▶ **Your assignment**: Copy out the records below word for word, starting at the line that contains "What do you see at coordinates (1242, 18)" and ending at the line that contains "coordinates (12, 219).", with both of those lines included.

▶ **Raw data**:
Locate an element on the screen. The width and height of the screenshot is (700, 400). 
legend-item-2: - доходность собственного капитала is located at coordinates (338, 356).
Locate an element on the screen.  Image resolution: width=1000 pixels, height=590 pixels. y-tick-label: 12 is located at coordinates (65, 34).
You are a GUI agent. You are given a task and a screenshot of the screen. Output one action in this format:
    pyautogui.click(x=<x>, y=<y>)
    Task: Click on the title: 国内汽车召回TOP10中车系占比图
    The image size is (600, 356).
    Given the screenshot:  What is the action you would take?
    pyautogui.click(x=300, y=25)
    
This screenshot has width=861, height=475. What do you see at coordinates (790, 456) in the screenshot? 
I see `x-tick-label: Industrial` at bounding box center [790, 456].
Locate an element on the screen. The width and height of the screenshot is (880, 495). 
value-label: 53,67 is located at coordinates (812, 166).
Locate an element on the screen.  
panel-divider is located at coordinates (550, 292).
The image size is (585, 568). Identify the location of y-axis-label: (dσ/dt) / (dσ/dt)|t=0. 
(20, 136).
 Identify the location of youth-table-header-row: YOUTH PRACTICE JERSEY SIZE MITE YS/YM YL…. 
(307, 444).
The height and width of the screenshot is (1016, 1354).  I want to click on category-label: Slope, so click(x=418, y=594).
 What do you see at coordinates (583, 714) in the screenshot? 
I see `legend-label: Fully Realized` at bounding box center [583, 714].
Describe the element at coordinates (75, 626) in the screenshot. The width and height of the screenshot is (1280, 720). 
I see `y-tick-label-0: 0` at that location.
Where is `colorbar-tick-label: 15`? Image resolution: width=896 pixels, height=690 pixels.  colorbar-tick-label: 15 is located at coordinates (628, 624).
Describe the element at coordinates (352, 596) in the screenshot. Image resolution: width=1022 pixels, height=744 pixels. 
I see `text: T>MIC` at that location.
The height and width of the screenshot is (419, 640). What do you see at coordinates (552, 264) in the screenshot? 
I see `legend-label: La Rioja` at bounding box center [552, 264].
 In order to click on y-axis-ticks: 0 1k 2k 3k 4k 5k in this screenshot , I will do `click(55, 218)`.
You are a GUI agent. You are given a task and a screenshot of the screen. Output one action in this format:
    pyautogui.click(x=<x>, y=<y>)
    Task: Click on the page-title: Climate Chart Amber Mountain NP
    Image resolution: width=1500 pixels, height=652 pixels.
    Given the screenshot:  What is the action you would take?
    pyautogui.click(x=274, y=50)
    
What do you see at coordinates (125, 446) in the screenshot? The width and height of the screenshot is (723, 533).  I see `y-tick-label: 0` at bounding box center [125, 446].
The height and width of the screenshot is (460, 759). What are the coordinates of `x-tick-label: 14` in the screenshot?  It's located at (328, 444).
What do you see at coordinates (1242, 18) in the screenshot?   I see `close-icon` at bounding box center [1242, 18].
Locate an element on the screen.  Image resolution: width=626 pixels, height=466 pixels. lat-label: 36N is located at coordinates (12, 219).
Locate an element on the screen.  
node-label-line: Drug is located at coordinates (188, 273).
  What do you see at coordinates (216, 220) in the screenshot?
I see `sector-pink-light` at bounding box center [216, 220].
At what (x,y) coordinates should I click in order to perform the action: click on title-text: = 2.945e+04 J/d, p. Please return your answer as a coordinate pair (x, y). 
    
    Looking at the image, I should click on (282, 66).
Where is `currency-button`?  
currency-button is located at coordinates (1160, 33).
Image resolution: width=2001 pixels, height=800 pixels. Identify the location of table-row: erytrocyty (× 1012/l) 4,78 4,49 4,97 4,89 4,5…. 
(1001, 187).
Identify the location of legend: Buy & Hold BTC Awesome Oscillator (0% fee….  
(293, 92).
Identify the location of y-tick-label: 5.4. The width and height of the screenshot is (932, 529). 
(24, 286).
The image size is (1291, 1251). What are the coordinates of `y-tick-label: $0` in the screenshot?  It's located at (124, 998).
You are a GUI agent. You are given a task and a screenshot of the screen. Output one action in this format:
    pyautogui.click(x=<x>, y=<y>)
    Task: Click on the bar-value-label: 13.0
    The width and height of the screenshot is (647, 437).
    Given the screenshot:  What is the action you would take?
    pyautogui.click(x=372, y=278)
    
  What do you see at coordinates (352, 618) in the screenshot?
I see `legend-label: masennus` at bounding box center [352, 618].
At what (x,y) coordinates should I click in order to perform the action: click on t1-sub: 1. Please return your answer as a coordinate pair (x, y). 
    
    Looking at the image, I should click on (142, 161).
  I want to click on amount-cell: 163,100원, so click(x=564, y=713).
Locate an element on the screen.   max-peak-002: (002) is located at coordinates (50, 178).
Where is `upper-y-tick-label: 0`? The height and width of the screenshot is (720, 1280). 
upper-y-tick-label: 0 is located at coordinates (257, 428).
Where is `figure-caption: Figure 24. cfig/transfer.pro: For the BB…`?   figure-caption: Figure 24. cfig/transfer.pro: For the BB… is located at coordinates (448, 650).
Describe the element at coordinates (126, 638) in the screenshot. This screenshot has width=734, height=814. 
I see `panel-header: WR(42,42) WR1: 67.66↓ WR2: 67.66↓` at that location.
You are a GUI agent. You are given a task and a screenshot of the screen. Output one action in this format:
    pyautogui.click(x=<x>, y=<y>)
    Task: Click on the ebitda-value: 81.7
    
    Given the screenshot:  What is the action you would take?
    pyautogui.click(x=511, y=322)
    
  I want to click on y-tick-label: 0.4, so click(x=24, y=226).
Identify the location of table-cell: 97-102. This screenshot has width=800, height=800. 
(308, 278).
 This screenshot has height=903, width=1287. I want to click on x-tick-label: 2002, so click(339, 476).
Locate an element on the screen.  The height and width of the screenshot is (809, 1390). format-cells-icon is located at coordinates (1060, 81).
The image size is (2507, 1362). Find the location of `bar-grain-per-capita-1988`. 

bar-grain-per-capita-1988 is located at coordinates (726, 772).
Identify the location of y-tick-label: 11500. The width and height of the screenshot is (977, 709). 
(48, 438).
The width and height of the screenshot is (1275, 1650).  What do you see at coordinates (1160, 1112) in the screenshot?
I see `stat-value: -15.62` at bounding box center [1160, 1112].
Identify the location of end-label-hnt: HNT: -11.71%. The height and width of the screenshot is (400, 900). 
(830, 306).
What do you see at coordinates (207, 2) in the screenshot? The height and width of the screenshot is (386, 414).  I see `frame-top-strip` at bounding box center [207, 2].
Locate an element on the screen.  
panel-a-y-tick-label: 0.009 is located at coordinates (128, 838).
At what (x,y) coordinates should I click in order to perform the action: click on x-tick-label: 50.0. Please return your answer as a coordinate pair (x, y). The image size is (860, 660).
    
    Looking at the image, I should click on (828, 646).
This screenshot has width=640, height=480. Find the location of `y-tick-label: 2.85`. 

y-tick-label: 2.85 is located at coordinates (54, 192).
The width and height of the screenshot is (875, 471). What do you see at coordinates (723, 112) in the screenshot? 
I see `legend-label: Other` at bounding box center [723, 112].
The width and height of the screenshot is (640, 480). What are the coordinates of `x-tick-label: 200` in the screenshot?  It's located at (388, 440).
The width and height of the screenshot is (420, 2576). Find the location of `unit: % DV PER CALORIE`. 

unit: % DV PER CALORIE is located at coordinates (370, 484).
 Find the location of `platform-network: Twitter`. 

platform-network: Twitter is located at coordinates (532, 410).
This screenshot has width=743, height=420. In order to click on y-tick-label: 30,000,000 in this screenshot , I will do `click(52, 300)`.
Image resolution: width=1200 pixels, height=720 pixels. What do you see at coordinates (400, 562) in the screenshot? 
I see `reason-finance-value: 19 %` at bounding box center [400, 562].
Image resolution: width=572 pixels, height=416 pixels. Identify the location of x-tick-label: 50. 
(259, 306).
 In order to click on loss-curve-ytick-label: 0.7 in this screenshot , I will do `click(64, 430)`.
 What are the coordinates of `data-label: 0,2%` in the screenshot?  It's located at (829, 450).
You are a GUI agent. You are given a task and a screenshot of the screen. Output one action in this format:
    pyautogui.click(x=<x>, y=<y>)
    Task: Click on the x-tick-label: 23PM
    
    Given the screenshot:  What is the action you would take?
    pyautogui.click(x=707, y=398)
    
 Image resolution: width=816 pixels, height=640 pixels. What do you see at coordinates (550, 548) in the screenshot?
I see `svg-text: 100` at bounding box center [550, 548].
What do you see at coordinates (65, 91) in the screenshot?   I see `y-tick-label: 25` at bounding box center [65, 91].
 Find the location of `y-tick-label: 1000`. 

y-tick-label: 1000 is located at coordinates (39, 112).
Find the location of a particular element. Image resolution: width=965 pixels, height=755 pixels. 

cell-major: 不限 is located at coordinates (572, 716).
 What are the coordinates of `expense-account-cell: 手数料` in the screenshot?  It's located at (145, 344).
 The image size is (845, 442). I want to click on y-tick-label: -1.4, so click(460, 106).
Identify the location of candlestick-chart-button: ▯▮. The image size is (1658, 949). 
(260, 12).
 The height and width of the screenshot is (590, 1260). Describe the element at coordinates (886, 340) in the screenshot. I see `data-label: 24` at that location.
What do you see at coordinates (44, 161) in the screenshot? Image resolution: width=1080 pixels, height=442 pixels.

▶ **Expected output**:
What do you see at coordinates (1242, 18) in the screenshot?   I see `close-icon` at bounding box center [1242, 18].
Locate an element on the screen.  Image resolution: width=626 pixels, height=466 pixels. lat-label: 36N is located at coordinates (12, 219).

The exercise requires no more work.